刘宁1, 2, 李昱达1,党超群1, 2,王斌1, 2,袁瑞峰1, 2   

  1. 1.国家海洋技术中心, 天津  300112;

    2.自然资源部海洋观测技术重点实验室, 天津 300112

  • 收稿日期:2026-04-21 修回日期:2026-05-21 接受日期:2026-06-22
  • 通讯作者: 王斌
  • 基金资助:
    自然资源部海洋观测技术重点实验室基金项目(2022klootB01); 三亚市科技创新专项项目(2022KJCX96)

Data-Driven Wind Vector Retrieval from Buoy Wave Spectra

LIU Ning1, 2, LI Yuda1, DANG Chaoqun1, 2, WANG Bin1, 2, YUAN Ruifeng1, 2    

  1. 1. National Ocean Technology Center, Tianjin 300112, China;


    2. Key Laboratory of Ocean Observation Technology, MNR, Tianjin 300112, China;


  • Received:2026-04-21 Revised:2026-05-21 Accepted:2026-06-22
  • Supported by:
    Research Fund of the Key Laboratory of Ocean Observation Technology MNR (No. 2025KLOOTB02); Sanya Science and Technology Innovation Special Project (No. 2022KJCX96)

摘要: 海浪谱高频尾部的能量水平与海面风应力存在物理耦合,为基于海浪观测反演风场参数提供了理论基础。
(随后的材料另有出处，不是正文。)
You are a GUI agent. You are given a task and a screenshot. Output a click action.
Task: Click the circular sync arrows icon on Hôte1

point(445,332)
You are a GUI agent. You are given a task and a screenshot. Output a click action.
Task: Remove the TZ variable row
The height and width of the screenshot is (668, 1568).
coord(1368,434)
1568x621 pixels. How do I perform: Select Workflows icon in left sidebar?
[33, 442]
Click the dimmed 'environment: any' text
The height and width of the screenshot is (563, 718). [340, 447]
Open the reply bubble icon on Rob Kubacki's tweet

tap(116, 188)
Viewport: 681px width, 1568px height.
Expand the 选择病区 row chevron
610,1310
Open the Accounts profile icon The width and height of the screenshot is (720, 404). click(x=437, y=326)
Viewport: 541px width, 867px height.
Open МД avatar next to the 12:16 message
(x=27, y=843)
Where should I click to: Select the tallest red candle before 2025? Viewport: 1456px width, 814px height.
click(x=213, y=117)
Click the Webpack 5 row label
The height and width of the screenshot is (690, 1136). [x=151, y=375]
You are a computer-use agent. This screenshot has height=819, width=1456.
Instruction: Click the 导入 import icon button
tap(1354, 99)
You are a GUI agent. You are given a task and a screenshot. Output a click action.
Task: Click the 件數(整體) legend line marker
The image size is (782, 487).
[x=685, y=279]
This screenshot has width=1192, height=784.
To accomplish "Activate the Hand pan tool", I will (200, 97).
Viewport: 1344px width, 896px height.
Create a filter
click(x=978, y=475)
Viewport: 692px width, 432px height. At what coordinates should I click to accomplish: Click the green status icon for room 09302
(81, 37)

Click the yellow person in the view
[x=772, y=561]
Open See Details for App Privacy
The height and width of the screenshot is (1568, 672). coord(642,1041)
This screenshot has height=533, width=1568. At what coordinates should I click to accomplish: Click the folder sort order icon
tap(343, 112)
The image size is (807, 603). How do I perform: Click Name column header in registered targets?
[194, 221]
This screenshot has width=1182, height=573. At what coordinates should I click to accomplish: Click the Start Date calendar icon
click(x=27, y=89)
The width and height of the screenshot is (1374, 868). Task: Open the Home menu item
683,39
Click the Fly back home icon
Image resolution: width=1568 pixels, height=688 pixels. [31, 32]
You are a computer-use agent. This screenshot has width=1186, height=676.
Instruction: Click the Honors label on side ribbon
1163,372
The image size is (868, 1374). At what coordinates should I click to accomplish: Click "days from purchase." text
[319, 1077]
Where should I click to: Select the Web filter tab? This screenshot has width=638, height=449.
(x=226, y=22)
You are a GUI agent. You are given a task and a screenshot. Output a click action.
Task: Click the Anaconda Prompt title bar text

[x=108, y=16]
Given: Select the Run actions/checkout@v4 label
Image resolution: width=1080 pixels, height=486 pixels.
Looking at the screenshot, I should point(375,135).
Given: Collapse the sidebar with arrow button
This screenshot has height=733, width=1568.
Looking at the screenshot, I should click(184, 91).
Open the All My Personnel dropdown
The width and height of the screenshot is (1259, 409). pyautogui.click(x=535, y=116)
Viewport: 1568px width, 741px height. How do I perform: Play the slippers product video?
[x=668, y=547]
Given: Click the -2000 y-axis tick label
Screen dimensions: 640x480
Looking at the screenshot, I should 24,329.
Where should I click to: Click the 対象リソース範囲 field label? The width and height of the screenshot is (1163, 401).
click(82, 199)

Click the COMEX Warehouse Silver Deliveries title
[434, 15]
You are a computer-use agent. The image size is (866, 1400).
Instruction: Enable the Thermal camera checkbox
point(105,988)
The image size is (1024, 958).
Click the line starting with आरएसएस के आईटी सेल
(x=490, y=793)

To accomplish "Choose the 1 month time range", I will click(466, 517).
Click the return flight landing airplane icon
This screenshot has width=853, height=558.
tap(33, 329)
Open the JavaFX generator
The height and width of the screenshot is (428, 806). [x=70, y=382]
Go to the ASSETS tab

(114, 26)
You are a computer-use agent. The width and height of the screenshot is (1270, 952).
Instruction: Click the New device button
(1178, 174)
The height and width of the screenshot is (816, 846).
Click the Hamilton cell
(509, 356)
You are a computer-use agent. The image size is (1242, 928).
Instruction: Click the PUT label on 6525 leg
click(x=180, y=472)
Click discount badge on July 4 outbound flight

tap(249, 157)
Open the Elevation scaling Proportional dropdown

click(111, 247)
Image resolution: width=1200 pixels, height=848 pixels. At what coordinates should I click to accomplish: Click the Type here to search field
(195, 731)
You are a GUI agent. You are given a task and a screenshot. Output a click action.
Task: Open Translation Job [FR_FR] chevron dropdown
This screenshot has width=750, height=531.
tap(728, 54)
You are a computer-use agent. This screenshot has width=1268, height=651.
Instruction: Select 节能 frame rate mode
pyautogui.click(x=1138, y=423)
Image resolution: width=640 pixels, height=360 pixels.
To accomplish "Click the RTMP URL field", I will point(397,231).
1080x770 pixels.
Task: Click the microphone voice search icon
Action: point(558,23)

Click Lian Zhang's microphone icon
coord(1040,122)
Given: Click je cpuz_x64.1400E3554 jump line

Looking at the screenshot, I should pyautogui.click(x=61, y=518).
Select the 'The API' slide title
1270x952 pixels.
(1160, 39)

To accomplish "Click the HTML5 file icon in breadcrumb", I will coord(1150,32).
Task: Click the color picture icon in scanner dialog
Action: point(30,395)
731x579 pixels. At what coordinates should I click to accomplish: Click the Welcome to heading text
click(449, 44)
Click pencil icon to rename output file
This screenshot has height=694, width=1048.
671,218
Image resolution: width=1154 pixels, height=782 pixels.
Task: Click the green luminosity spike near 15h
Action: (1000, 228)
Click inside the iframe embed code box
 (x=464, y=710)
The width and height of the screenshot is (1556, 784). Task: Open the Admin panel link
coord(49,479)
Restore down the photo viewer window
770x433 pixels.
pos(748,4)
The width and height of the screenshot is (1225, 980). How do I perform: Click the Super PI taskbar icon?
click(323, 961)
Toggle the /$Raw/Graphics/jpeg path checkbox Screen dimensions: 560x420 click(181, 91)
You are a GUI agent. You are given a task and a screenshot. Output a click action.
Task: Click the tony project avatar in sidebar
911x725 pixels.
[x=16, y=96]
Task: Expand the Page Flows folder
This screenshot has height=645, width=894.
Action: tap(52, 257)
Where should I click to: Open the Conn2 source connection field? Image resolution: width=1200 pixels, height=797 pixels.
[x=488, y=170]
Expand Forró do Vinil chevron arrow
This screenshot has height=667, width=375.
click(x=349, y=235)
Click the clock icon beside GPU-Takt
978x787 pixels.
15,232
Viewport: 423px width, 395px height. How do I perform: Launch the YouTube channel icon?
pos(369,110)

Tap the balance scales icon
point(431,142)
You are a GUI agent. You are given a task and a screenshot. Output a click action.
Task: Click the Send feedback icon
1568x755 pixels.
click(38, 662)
然而混合浪条件下传统经验方法的精度受限,而现有DNN(deep neural network)仅能对单一频点进行特征提取,难以挖掘波浪谱不同频点间的关联信息,为此本文引入卷积操作,实现对波浪谱各频点间隐含特征的全局提取。本文以NDBC(national data buoy center)浮标观测数据为基础,构建MobileNetV4-1D面向海浪谱时序特征的轻量级端到端回归框架,实现风速与风向的同步反演。随后,将物理经验方法、DNN模型与MobileNetV4-1D模型开展对比实验,系统评估各方法在风场反演任务中的精度与稳健性,尤其重点模拟实际业务中模型面对未来未知月份数据的预测场景,实验结果表明,MobileNetV4-1D的时序泛化性能显著优于DNN:风速反演RMSE(root mean square error)降至1.43m·s-1(降低9.0%),风向反演RMSE降至31.06°(降低32.7%)。该研究证实,适配后的MobileNetV4-1D模型在保证反演精度的同时,具备更强的时序泛化性能,为海洋风场反演的业务化应用提供了可靠的技术支撑与理论参考。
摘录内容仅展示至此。